When overwriting a file in place, NOPWrite calculates the hash of the new block, and compares it to the stored hash of the existing block. If the old hash matches the new hash, then the write can be skipped. This customer was using SHA256 hashes with a CPU that did not support any SHA-NI acceleration. Klara recommended switching to the SHA512 checksum. (Counterintuitively, SHA512 hashes can be calculated around 50% faster than SHA256 hashes on 64bit x86 CPUs.)

The change in hash algorithm provided a significant ZFS performance optimization boost but did not explain the amount of overhead, or the reads from disk.

Resolving Misalignment Issues for ZFS Efficiency

Further analysis revealed the problem: the overwrites were misaligned. The incoming random access writes were in 64 KiB blocks. However, on disk, the data was stored in 128 KiB blocks (the default value of the recordsize property). This required ZFS to perform a read/modify/write cycle on each record. 

When the first 64 KiB was written, ZFS would first need to read the old 128 KiB record and its checksum. Next, it would recalculate the checksum and compare the freshly-calculated checksum to the one read from disk, to verify correctness of the data. Then it would construct a new 128 KiB block. This block consisted of the new 64 KB of data and the unmodified 64 KiB it read in from the existing block on-disk. ZFS would then calculate the new checksum, determine it to be the same as the one found in the original block, and skip the write. 

Optimizing ZFS to Reduce CPU Usage and Latency

A  second 64 KiB write would arrive from NFS, for the latter half of the same 128 KiB block on disk. This forced the entire read-modify-write cycle to happen twice on the same on-disk block. Adding insult to injury, this dataset was configured with the ZFS property primarycache=metadata, meaning ZFS would not cache the records it read. As a result, ZFS also needed to read the entire original 128 KiB from disk a second time! To summarize:

  • 2x 128 KiB reads from disk that were not required
  • Calculating the checksum of the same data 4 times
  • Write nothing new to disk

Setting primarycache=all would at least cut the number of full block reads in half. However, the better fix was matching the NFS configuration to the ZFS recordsize property resolved the issue entirely.  In this case, we reconfigured NFS to use 128KiB blocks. As a result, with NFS’ block size and ZFS’ block size aligned, no read-modify-write cycle was necessary. Only a single metadata read (the checksum of the existing block) needed to be performed.

We saved two full block reads and eliminated three unnecessary checksum operations per 128KiB block. It significantly reduced CPU usage, disk utilization, and latency, allowing ZFS to ingest incoming data as fast as the network could deliver it.

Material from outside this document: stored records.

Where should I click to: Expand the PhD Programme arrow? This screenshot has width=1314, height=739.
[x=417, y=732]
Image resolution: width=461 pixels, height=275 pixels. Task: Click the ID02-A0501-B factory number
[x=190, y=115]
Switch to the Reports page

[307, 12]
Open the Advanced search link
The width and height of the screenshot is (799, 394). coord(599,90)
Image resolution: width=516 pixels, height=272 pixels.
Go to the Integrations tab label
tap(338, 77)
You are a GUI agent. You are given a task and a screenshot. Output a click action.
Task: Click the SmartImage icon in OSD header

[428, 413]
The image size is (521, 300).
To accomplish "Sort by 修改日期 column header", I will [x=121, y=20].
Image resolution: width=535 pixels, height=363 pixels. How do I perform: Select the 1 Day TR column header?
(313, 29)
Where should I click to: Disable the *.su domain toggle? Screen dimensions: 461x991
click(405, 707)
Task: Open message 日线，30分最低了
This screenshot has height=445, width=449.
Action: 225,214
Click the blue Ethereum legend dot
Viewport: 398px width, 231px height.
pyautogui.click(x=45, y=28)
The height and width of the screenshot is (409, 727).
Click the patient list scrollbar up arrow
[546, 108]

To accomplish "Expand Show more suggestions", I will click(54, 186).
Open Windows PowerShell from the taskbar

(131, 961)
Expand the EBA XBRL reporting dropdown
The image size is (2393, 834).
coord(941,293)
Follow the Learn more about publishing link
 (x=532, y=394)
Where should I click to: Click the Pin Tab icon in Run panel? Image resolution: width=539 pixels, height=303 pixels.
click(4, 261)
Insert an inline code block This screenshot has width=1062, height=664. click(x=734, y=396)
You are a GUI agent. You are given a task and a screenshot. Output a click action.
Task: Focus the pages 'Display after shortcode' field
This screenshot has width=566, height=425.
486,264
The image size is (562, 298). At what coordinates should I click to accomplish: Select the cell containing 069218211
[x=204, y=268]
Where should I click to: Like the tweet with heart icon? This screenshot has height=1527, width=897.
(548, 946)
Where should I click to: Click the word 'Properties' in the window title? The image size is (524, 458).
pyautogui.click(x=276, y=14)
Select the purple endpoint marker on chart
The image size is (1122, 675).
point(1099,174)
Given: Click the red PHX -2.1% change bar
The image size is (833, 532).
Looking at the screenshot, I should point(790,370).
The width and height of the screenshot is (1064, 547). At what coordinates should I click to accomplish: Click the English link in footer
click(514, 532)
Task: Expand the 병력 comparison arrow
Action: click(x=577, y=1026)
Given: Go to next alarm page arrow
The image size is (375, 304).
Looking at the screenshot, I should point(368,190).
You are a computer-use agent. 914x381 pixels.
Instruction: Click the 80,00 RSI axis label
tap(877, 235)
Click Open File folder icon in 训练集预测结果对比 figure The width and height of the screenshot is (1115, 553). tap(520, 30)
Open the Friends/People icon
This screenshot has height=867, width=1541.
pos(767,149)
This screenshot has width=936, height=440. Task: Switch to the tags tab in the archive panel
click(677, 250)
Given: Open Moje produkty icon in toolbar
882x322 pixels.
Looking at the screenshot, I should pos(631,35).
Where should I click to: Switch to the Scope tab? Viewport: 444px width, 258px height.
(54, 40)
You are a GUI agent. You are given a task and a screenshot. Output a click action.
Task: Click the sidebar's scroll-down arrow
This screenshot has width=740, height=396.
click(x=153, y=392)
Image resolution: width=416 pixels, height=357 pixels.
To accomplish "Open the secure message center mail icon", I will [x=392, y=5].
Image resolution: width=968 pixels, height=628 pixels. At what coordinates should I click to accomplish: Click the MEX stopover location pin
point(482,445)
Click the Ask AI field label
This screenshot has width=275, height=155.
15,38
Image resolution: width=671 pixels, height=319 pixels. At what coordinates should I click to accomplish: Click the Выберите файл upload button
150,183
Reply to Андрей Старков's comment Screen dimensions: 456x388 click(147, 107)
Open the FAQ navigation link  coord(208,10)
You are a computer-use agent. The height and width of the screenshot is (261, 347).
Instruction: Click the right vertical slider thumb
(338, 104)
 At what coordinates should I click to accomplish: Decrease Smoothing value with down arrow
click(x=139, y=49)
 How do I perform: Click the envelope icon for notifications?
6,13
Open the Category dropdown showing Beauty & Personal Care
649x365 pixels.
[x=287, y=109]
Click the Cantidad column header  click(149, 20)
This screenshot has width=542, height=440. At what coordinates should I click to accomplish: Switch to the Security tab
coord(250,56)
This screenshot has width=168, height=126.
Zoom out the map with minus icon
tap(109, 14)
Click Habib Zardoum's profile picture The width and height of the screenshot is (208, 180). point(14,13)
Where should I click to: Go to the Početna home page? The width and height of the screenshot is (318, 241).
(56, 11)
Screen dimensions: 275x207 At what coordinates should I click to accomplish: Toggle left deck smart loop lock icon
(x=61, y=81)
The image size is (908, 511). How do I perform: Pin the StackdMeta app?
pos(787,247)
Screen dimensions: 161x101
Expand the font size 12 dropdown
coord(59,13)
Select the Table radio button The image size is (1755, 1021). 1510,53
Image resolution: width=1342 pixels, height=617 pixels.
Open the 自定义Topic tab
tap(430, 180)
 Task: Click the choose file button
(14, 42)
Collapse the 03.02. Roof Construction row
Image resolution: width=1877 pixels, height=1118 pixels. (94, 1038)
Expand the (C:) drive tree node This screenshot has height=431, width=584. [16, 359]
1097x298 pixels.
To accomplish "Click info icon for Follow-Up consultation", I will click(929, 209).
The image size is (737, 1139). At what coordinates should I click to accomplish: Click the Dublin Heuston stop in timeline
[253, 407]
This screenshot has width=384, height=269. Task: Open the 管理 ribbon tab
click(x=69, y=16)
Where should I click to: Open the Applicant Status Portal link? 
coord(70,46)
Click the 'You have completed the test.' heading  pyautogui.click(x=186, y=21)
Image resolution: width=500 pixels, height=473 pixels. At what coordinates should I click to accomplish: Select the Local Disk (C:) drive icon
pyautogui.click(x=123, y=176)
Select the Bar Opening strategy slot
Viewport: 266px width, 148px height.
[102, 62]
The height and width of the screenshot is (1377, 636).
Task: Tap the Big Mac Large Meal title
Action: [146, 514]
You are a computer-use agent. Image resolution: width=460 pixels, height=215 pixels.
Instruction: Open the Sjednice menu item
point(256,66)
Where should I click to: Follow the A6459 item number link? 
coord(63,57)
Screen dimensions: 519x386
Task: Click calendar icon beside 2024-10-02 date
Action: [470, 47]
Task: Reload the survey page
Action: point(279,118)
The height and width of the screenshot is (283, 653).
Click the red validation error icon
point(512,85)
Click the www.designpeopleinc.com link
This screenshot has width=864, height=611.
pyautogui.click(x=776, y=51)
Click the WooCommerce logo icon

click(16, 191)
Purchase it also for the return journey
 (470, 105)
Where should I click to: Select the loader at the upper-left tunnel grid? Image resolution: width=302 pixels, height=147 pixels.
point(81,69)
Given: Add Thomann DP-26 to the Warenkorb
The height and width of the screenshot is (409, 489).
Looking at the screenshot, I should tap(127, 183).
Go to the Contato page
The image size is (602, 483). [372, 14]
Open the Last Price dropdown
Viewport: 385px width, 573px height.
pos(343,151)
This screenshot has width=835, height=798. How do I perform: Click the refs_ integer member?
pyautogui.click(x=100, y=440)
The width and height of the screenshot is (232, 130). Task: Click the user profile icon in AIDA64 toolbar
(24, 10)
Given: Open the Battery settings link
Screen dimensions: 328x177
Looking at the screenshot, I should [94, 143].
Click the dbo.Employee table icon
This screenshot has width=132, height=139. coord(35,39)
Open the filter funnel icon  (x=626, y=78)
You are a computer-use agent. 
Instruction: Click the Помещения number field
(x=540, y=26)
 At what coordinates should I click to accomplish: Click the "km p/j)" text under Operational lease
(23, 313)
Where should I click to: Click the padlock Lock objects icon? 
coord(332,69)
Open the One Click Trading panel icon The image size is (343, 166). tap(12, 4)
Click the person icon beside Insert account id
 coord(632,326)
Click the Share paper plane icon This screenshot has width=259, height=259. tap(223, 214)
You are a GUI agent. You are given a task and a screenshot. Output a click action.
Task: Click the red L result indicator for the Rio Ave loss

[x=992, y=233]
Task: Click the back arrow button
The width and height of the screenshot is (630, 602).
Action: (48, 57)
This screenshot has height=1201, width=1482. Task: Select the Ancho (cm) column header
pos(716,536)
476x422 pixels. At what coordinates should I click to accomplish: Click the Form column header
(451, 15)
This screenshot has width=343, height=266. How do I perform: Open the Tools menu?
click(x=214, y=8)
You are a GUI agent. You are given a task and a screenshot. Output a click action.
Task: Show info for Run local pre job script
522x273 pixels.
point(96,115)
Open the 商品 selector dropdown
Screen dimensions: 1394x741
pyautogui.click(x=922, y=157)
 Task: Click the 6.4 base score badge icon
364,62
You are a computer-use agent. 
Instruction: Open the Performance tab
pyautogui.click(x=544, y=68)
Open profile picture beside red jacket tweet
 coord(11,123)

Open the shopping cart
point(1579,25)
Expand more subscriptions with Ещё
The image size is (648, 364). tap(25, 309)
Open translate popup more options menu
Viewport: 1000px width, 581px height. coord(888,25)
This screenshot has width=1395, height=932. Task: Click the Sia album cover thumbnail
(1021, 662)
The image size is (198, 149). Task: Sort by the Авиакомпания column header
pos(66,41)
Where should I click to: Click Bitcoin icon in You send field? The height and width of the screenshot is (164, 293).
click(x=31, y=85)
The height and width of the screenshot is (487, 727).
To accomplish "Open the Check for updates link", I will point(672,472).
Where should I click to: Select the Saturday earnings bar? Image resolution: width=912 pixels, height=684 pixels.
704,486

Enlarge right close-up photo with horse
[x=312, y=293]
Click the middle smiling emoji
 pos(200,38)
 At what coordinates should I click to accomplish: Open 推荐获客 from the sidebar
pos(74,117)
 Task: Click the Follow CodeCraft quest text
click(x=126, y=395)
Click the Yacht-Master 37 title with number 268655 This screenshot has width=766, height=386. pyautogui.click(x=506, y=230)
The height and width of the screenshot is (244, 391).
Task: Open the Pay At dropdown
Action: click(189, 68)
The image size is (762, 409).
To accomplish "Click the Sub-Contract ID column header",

   | For a deeper dive into how ZFS caching mechanisms like the Adaptive Replacement Cache (ARC) improve system performance, check out our article on applying the ARC algorithm to ZFS.

(Storage) Ghosts of the Past

During another ZFS performance optimization investigation, we found a storage pool where one particular vdev was much slower than its peers. The system had 49 mirror sets of spinning disks, and a mirrored LOG vdev to accelerate synchronous writes. 

Our team observed that one particular mirror set would take much longer to make new allocations during heavy write operations. , This delay was bringing the performance of the entire pool down. Upon initial investigation, we noticed that the fragmentation level on that vdev was much higher than the rest. So, we tuned ZFS to avoid allocation attempts to overly fragmented metaslabs. This quickly improved the write performance for this system.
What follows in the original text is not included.